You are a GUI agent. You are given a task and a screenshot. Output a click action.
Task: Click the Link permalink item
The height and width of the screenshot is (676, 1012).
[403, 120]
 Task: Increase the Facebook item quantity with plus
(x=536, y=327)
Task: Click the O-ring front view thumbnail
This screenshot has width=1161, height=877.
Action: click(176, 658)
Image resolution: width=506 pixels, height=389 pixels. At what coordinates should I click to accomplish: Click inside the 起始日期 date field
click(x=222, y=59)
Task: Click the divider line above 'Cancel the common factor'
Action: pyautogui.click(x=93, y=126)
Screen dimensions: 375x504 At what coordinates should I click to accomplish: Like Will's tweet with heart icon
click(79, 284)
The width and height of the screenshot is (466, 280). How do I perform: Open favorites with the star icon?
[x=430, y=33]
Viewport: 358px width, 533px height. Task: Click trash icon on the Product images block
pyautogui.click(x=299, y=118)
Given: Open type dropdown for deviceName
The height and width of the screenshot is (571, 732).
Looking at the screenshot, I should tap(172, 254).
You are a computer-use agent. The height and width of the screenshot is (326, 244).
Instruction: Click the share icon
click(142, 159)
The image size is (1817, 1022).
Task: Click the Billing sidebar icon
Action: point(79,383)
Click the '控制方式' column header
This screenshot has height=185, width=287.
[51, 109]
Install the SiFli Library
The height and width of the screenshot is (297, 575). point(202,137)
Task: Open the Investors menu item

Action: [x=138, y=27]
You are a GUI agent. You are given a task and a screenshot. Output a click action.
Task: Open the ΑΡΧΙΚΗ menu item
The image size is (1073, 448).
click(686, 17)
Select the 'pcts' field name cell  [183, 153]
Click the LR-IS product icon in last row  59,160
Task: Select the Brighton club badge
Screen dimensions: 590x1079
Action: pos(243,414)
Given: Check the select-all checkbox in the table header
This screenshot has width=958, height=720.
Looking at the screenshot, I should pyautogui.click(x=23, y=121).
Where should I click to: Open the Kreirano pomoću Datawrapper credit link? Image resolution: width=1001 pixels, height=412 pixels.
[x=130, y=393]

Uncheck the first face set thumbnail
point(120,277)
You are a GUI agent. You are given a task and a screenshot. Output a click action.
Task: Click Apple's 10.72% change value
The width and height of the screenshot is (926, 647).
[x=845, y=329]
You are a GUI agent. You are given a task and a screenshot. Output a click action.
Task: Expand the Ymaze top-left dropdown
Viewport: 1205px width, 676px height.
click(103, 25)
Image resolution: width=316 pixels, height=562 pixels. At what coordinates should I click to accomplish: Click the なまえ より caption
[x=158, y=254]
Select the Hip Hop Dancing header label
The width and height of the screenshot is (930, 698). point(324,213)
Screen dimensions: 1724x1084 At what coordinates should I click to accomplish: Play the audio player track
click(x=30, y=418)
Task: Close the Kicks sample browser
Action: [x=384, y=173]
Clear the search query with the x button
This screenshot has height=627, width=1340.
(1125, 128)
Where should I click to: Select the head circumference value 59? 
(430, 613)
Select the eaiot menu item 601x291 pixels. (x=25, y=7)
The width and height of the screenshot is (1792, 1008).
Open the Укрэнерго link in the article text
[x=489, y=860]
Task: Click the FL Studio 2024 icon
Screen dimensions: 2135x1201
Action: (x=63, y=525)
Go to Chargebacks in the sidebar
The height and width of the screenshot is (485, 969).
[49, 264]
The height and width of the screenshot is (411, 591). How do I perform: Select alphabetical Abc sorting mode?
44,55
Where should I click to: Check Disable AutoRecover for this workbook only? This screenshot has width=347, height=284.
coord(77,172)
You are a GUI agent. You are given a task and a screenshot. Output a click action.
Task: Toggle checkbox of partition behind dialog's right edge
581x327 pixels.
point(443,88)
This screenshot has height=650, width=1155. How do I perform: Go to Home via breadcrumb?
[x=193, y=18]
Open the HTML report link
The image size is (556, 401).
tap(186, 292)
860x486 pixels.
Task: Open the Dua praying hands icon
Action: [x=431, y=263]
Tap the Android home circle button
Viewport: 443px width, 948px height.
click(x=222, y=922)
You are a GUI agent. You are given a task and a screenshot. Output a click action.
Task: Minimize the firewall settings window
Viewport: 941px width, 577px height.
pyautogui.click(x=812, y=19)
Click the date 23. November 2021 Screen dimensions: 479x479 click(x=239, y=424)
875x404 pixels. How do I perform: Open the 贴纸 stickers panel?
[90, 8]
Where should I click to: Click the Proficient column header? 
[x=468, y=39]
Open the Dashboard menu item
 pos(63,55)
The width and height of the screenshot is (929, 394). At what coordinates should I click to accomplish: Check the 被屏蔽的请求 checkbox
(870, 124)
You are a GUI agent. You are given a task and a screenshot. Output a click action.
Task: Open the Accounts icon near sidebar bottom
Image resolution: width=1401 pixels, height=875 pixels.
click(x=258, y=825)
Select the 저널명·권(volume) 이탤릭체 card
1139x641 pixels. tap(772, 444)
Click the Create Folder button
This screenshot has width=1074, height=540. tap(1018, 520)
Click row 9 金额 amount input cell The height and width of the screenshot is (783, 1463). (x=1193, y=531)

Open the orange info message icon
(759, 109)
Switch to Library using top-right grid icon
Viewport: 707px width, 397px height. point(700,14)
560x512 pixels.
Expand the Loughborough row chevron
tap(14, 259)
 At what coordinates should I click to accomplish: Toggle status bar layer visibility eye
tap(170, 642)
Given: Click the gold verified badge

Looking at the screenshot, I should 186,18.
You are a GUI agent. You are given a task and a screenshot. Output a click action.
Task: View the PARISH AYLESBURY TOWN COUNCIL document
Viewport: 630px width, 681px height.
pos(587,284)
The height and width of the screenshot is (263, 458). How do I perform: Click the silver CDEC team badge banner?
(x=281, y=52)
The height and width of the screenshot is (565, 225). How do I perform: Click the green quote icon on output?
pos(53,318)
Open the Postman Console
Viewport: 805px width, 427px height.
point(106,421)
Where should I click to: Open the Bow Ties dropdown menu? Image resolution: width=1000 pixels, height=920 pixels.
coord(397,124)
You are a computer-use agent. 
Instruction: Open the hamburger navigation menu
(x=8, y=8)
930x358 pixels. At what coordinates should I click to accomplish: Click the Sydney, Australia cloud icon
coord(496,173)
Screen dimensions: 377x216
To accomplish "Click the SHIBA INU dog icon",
□ □ □ □ □ □ □
Show every line of the entries above that contains the word "computer".

You are a computer-use agent. The height and width of the screenshot is (326, 244).
You are a computer-use agent. 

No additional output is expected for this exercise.